Salt restriction is often necessary, as cirrhosis leads to accumulation of salt (sodium retention). Diuretics may be necessary to suppress ascites. Diuretic options for inpatient treatment include aldosterone antagonists (spironolactone) and loop diuretics. Aldosterone antagonists are preferred for patients who can take oral medications and are not in need of an urgent volume reduction. Loop diuretics can be added as additional therapy.
If a rapid reduction of volume is required, paracentesis is the preferred option. This procedure requires the insertion of a plastic tube into the peritoneal cavity. Human albumin solution is usually given to prevent complications from the rapid reduction. In addition to being more rapid than diuretics, 4–5 liters of paracentesis is more successful in comparison to diuretic therapy.
Esophageal variceal bleeding
For portal hypertension, propranolol is a commonly used agent to lower blood pressure over the portal system. In severe complications from portal hypertension, transjugular intrahepatic portosystemic shunting is occasionally indicated to relieve pressure on the portal vein. As this shunting can worsen encephalopathy, it is reserved for those patients at low risk of encephalopathy. TIPS is generally regarded only as a bridge to liver transplantation or as a palliative measure.

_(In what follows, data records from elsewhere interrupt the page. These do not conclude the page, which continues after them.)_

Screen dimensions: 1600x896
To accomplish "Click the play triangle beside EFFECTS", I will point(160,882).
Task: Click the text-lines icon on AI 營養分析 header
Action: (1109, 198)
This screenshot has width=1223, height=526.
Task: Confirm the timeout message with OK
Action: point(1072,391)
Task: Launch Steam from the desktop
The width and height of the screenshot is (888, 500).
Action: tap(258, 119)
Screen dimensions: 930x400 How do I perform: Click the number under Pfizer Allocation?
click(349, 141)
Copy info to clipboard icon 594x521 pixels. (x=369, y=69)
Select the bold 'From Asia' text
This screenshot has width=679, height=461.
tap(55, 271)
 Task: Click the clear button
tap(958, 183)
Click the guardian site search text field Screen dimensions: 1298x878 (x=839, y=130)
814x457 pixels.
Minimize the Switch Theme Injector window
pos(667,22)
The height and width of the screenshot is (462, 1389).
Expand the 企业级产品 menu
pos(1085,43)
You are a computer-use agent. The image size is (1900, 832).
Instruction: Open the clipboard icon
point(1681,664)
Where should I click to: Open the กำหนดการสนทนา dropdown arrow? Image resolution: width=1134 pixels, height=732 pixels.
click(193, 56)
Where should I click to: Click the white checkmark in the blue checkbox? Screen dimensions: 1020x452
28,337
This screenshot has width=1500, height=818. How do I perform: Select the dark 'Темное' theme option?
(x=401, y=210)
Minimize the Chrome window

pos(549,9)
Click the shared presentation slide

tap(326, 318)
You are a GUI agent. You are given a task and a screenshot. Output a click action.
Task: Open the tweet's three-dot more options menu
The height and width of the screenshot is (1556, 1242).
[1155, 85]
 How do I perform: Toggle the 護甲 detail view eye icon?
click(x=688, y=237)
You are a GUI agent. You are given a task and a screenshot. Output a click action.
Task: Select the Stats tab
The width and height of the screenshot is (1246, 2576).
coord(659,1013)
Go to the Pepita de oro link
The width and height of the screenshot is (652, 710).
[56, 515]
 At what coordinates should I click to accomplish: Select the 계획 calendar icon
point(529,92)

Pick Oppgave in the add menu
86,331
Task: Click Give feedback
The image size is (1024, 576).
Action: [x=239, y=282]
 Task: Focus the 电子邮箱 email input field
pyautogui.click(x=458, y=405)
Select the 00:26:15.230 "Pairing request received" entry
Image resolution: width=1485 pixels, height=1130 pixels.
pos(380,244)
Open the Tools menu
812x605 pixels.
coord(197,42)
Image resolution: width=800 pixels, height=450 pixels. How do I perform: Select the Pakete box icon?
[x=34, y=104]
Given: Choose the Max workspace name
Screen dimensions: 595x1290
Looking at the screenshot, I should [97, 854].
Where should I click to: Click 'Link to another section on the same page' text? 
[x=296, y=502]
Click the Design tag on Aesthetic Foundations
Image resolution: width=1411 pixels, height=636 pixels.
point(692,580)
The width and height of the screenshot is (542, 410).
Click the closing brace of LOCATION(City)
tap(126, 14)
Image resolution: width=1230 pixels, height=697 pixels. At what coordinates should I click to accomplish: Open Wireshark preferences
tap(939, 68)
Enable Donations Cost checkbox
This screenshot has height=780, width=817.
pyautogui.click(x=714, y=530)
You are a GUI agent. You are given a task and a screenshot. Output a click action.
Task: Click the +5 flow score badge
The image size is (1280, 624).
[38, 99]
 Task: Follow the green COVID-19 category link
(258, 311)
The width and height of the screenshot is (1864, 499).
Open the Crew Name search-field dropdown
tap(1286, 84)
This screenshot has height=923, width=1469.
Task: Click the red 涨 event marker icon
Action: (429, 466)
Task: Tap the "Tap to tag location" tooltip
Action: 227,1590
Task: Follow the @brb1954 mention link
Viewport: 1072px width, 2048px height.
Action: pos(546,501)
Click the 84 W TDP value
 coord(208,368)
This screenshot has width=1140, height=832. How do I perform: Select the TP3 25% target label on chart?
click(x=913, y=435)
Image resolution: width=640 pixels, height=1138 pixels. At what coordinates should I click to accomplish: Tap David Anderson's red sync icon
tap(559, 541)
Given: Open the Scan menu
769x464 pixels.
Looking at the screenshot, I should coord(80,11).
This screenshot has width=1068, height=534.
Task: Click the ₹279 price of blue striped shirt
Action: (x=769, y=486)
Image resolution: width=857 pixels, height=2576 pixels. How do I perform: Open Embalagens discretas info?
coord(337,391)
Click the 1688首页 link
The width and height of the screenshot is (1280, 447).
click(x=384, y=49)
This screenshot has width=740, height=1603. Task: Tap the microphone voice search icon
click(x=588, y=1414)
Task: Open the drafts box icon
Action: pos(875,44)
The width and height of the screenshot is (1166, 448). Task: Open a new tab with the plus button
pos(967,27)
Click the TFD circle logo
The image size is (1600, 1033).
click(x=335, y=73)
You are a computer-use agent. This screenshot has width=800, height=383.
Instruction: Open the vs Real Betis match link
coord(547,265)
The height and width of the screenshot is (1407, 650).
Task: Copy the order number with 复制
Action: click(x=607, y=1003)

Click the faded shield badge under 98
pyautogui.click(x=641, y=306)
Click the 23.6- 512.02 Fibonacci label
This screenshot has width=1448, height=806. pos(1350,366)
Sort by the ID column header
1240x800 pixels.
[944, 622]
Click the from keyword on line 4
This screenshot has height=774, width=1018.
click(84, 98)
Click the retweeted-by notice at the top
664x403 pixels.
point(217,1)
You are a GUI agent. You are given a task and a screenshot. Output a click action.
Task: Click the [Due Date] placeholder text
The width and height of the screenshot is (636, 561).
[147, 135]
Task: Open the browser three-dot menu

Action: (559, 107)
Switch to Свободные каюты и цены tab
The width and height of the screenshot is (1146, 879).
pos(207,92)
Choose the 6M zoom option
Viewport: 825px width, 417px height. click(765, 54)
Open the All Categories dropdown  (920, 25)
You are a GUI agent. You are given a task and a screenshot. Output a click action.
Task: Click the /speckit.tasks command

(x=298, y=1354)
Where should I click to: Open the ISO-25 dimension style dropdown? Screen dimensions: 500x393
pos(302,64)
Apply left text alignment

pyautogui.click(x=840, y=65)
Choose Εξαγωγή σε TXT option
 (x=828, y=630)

High-protein food increases the nitrogen balance, and would theoretically increase encephalopathy; in the past, this was therefore eliminated as much as possible from the diet. Recent studies show that this assumption was incorrect, and high-protein foods are even encouraged to maintain adequate nutrition.
The hepatorenal syndrome is defined as a urine sodium less than 10 mmol/L and a serum creatinine > 1.5 mg/dl (or 24 hour creatinine clearance less than 40 ml/min) after a trial of volume expansion without diuretics.
Spontaneous bacterial peritonitis
Portal hypertensive gastropathy
Cirrhosis can cause immune system dysfunction, leading to infection. Signs and symptoms of infection may be aspecific and are more difficult to recognize (for example, worsening encephalopathy but no fever).
Cirrhosis and chronic liver disease were the tenth leading cause of death for men and the twelfth for women in the United States in 2001, killing about 27,000 people each year. Also, the cost of cirrhosis in terms of human suffering, hospital costs, and lost productivity is high.
Established cirrhosis has a 10-year mortality of 34–66%, largely dependent on the cause of the cirrhosis; alcoholic cirrhosis has a worse prognosis than primary biliary cirrhosis and cirrhosis due to hepatitis. The risk of death due to all causes is increased twelvefold; if one excludes the direct consequences of the liver disease, there is still a fivefold increased risk of death in all disease categories.
Little is known on modulators of cirrhosis risk, apart from other diseases that cause liver injury (such as the combination of alcoholic liver disease and chronic viral hepatitis, which may act synergistically in leading to cirrhosis). Studies have recently suggested that coffee consumption may protect against cirrhosis, especially alcoholic cirrhosis.
The word "cirrhosis" derives from Greek κιρρός [kirrhós] meaning yellowish, tawny (the orange-yellow colour of the diseased liver) + Eng. med. suff. -osis meaning an increase. While the clinical entity was known before, it was René Laennec who gave it the name "cirrhosis" (in the same 1819 work in which he also described the stethoscope).